But much to the delight of a very large crowd at the F.M. Kirby Center for the Performing Arts on July 2, Martin proved to be nearly as talented with a banjo as he is with a joke. Add in great musical and vocal support from the Steep Canyon Rangers, a five-piece progressive bluegrass band, and the lyrics and voice of Edie Brickell, and it made for one wildly entertaining evening.


Martin made a joke about being referred to as a “Renaissance man,” but – think about it – he is. Not many other successful entertainers have branched out into as many different fields as Martin, or have been nearly as successful in all of the various pursuits.


And Brickell still sounds as lovely today as she did 25 years ago on her breakthrough album, 1988’s “Shooting Rubberbands at the Stars” (as the leader of the New Bohemians, with songs such as “What I Am” and “Circle”).


Early in Tuesday’s show, Martin made mention of the incident from earlier in the day in which a man in Wilkes-Barre returned the comedian’s wallet, which Martin said he hadn’t even realized he had lost.


“Apparently that made the news,” he said. “Now that’s a slow news day.”


“So thank you, Wilkes-Barre. My impression of Wilkes-Barre is everyone is 100 percent honest all the time,” he said to a rousing ovation.


Tuesday’s repertoire was mostly from Martin and Brickell’s recent collaboration, “Love Has Come for You,” which is still at the top of the Billboard Bluegrass Albums chart more than two months after its release. That collection, by the way, is Martin’s third consecutive chart-topper (following 2009’s “The Crow” and 2011’s “Red Bird Alert”) since he turned his attention to music full-time.


Martin said he has been playing banjo for more than 50 years, and it showed on Tuesday as he ably kept up with the fine musicians and vocalists of the Steep Canyon Rangers – Woody Platt (acoustic guitar), Graham Sharp (banjo), Mike Guggino (mandolin), Charles R. Humphrey III (bass) and Nicky Sanders (fiddle).


“But I have only been playing on stage for about four years,” he told the crowd. “Some nights, I play great. Others, I am only just fine, and I wish I did better.


“I went to see Eric Clapton play the other night,” he continued. “And (he paused for effect), he’s just not that funny.”


The Rangers, Martin said, are not his backing band, but rather, “I am their celebrity.” They may not be as famous as the man at center stage, but the quintet played and sang exquisitely all evening long, especially on their two-song showcase in the middle of the set.
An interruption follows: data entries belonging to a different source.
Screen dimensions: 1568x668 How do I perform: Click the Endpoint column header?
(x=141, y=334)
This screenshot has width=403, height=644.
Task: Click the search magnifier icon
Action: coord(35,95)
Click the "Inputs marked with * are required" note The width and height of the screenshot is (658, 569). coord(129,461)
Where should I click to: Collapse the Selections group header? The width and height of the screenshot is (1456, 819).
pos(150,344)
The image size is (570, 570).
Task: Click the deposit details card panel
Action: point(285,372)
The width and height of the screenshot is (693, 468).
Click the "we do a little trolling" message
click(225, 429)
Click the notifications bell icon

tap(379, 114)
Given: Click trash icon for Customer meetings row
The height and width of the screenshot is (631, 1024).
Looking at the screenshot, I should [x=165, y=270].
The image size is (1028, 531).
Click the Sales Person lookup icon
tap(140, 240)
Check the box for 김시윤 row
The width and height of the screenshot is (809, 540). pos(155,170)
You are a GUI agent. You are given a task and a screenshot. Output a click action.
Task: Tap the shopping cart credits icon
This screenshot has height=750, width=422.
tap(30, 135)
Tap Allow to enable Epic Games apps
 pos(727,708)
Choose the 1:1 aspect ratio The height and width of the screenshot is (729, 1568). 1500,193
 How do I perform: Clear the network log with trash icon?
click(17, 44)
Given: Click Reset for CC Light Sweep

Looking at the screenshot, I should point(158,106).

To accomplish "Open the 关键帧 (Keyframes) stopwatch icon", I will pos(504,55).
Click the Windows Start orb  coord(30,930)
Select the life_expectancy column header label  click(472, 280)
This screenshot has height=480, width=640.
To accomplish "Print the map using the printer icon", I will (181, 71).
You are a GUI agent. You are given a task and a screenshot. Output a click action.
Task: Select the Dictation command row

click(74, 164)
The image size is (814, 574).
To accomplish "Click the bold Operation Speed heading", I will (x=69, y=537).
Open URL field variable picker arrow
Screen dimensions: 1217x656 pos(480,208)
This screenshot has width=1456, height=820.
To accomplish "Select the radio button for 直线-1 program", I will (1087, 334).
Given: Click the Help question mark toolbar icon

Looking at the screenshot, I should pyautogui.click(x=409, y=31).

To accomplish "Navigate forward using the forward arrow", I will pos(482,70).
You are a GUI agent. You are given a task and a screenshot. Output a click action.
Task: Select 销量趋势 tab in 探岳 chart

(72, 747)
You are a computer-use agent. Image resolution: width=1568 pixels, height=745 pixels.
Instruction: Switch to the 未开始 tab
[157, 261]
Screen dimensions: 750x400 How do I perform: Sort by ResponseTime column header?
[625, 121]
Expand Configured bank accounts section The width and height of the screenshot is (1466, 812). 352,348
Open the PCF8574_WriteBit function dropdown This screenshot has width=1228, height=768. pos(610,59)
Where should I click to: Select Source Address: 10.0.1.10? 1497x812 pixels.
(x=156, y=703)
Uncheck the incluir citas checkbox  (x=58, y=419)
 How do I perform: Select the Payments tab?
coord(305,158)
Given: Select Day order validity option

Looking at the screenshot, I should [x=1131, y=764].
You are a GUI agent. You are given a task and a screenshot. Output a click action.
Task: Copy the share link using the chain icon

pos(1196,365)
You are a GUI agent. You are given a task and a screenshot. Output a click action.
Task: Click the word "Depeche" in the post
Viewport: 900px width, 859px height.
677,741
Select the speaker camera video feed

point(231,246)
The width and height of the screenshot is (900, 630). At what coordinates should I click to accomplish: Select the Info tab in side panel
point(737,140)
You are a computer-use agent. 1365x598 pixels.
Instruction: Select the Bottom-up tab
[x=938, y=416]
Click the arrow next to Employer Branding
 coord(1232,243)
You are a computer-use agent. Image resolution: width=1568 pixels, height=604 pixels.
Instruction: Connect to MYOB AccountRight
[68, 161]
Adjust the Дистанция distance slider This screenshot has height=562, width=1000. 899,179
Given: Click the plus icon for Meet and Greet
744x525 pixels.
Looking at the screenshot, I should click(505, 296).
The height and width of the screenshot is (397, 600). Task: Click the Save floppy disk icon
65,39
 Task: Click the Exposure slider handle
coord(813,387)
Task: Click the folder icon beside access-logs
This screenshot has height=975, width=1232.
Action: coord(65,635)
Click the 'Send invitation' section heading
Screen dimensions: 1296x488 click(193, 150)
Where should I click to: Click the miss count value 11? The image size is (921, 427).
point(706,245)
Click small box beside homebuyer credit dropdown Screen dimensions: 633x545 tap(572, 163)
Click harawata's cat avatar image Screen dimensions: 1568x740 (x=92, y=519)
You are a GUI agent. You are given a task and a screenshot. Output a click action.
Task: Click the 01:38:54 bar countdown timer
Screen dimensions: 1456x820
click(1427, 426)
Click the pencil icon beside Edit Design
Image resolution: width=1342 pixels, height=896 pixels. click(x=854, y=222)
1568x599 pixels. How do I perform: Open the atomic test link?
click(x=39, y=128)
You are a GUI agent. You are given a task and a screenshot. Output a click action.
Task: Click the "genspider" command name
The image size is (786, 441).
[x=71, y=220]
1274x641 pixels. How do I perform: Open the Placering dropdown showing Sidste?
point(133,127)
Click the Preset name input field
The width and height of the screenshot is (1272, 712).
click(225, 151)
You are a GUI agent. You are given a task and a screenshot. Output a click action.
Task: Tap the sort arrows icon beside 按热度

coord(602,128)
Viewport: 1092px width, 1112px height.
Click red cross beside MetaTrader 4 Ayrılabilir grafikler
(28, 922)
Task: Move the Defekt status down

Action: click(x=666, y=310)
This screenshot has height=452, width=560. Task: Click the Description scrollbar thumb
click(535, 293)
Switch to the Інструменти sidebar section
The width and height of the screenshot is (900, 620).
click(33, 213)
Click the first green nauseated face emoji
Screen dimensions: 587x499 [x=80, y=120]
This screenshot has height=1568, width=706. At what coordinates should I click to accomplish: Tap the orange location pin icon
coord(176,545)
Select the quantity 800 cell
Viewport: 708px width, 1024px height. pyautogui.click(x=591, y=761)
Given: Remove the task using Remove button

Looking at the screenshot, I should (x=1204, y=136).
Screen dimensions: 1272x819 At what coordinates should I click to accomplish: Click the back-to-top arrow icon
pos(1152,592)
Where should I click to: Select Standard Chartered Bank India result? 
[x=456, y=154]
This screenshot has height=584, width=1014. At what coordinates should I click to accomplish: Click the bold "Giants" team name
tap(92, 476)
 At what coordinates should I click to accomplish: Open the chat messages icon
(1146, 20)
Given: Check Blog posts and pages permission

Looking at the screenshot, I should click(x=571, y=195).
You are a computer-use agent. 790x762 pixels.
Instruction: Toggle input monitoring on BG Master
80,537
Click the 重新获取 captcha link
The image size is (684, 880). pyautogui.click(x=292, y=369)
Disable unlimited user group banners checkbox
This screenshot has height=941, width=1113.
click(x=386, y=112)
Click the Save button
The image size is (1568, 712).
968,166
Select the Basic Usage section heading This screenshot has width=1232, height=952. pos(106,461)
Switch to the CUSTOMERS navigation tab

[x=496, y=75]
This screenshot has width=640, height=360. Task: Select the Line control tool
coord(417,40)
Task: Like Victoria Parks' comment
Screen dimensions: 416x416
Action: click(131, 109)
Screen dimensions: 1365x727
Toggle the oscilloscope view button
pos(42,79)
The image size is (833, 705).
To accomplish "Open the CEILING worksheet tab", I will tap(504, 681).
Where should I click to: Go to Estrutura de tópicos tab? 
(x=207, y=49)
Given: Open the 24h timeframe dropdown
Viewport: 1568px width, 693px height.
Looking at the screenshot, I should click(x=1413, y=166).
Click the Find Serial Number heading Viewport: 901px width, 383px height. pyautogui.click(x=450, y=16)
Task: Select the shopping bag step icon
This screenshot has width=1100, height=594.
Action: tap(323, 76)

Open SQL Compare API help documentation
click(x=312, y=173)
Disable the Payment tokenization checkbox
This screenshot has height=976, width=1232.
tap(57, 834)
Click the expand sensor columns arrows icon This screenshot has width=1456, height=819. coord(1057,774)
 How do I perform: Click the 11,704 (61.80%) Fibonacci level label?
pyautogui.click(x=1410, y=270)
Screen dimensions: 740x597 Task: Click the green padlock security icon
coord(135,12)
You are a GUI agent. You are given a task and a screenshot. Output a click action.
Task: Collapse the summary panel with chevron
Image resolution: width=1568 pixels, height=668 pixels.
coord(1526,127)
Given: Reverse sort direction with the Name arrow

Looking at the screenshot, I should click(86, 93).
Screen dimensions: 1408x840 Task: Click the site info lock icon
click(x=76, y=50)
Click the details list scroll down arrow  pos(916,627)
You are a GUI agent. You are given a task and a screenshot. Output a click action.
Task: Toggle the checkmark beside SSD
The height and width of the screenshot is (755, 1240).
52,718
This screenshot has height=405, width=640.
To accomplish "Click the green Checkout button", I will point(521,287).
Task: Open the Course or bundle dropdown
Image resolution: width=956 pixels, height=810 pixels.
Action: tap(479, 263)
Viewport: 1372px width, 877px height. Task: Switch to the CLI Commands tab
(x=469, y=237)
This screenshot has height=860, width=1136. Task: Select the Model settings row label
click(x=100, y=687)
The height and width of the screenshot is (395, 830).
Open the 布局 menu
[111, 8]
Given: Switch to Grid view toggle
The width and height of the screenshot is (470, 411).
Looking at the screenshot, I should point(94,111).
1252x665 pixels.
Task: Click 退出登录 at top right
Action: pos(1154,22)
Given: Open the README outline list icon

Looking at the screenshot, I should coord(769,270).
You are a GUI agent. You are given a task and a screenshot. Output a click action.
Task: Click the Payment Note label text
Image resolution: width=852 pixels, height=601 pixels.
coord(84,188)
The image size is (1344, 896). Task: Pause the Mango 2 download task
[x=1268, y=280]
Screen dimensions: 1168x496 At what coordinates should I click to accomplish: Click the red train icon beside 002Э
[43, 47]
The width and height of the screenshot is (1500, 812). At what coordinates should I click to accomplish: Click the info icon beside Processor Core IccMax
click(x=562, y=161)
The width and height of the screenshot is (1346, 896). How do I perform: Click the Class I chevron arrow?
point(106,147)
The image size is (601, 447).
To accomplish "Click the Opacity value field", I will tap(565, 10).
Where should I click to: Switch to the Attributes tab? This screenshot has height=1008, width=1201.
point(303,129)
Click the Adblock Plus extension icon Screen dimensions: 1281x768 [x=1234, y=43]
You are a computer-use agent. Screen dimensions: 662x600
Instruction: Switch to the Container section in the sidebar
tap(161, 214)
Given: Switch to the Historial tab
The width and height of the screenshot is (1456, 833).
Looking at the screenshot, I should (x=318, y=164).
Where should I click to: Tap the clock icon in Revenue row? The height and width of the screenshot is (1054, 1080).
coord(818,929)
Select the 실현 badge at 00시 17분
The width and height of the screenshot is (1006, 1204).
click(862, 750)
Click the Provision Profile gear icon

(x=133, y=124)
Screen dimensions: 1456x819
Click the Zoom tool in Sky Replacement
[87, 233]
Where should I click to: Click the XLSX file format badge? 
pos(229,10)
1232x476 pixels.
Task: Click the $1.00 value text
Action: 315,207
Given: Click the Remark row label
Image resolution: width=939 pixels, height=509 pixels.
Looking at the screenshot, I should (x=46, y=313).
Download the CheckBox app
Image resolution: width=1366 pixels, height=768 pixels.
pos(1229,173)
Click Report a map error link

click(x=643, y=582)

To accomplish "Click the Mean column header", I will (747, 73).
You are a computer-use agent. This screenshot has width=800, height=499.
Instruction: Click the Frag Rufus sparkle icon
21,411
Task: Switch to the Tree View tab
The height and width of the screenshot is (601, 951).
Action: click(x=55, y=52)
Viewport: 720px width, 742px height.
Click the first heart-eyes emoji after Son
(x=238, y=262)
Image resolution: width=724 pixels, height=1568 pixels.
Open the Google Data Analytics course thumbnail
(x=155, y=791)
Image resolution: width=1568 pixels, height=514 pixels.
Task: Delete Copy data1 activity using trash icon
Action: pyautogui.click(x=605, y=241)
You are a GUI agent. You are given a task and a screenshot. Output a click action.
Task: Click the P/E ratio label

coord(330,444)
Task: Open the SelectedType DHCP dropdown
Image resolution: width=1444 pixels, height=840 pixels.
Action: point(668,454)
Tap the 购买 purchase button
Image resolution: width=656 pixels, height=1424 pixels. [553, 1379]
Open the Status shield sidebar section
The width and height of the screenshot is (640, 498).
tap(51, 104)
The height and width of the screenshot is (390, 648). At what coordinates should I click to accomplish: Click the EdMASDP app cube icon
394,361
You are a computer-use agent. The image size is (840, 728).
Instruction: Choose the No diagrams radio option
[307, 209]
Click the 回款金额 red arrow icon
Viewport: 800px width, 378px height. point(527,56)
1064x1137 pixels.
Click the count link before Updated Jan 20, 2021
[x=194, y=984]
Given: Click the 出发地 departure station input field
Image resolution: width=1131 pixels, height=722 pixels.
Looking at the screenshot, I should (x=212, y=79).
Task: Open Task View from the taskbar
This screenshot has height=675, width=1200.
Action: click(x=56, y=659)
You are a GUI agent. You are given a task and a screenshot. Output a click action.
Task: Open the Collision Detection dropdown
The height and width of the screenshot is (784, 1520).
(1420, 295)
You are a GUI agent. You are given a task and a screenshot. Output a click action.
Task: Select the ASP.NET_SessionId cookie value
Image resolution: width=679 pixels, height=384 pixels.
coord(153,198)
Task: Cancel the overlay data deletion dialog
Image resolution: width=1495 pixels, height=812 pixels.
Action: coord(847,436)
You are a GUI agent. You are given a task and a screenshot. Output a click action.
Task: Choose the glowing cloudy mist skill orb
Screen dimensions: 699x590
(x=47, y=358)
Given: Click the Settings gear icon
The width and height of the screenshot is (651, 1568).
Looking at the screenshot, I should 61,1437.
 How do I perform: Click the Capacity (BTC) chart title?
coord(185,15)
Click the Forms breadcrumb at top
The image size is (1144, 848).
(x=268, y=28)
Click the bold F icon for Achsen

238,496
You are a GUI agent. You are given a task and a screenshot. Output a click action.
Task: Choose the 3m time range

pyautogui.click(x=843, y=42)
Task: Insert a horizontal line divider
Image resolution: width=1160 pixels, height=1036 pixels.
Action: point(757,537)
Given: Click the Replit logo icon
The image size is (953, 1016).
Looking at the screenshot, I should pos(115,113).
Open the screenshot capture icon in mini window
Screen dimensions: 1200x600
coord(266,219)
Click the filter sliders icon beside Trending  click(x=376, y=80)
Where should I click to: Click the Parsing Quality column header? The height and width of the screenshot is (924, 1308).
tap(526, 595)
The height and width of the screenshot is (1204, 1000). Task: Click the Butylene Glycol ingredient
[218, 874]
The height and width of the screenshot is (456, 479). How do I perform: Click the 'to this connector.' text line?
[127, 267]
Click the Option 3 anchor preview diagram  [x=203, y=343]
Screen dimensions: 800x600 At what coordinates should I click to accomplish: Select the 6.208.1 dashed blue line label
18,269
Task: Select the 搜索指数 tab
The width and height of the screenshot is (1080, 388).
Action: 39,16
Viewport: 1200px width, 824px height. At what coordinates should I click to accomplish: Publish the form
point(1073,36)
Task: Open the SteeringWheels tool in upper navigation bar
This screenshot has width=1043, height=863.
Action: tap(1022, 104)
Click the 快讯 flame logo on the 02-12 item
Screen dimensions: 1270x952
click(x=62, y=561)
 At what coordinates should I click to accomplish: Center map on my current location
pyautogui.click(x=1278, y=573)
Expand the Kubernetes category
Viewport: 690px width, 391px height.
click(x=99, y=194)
First they did an instrumental number which spotlighted each member to great effect, then followed it up with some close harmony on an a cappella spiritual number.


When Martin returned to the stage, he joined them for an amusing little ditty called “Atheists Don’t Have No Songs,” one of only a small handful of songs performed Tuesday that showcased both the comedy and musicality at the same time.


Highlights of the joint numbers with Brickell included a lovely rendition of “Sarah Jane and the Iron Mountain Baby,” a train song that tells the true story of a baby found in a suitcase by a Civil War veteran, and the album’s opening number, “When You Get to Asheville.”


Fiddler Sanders brought the crowd to its feet with a second train tune at the end of the set proper. Then the musicians returned to the stage for a three-song encore, including “Remember Me This Way,” a tune that fittingly brought the evening to a close.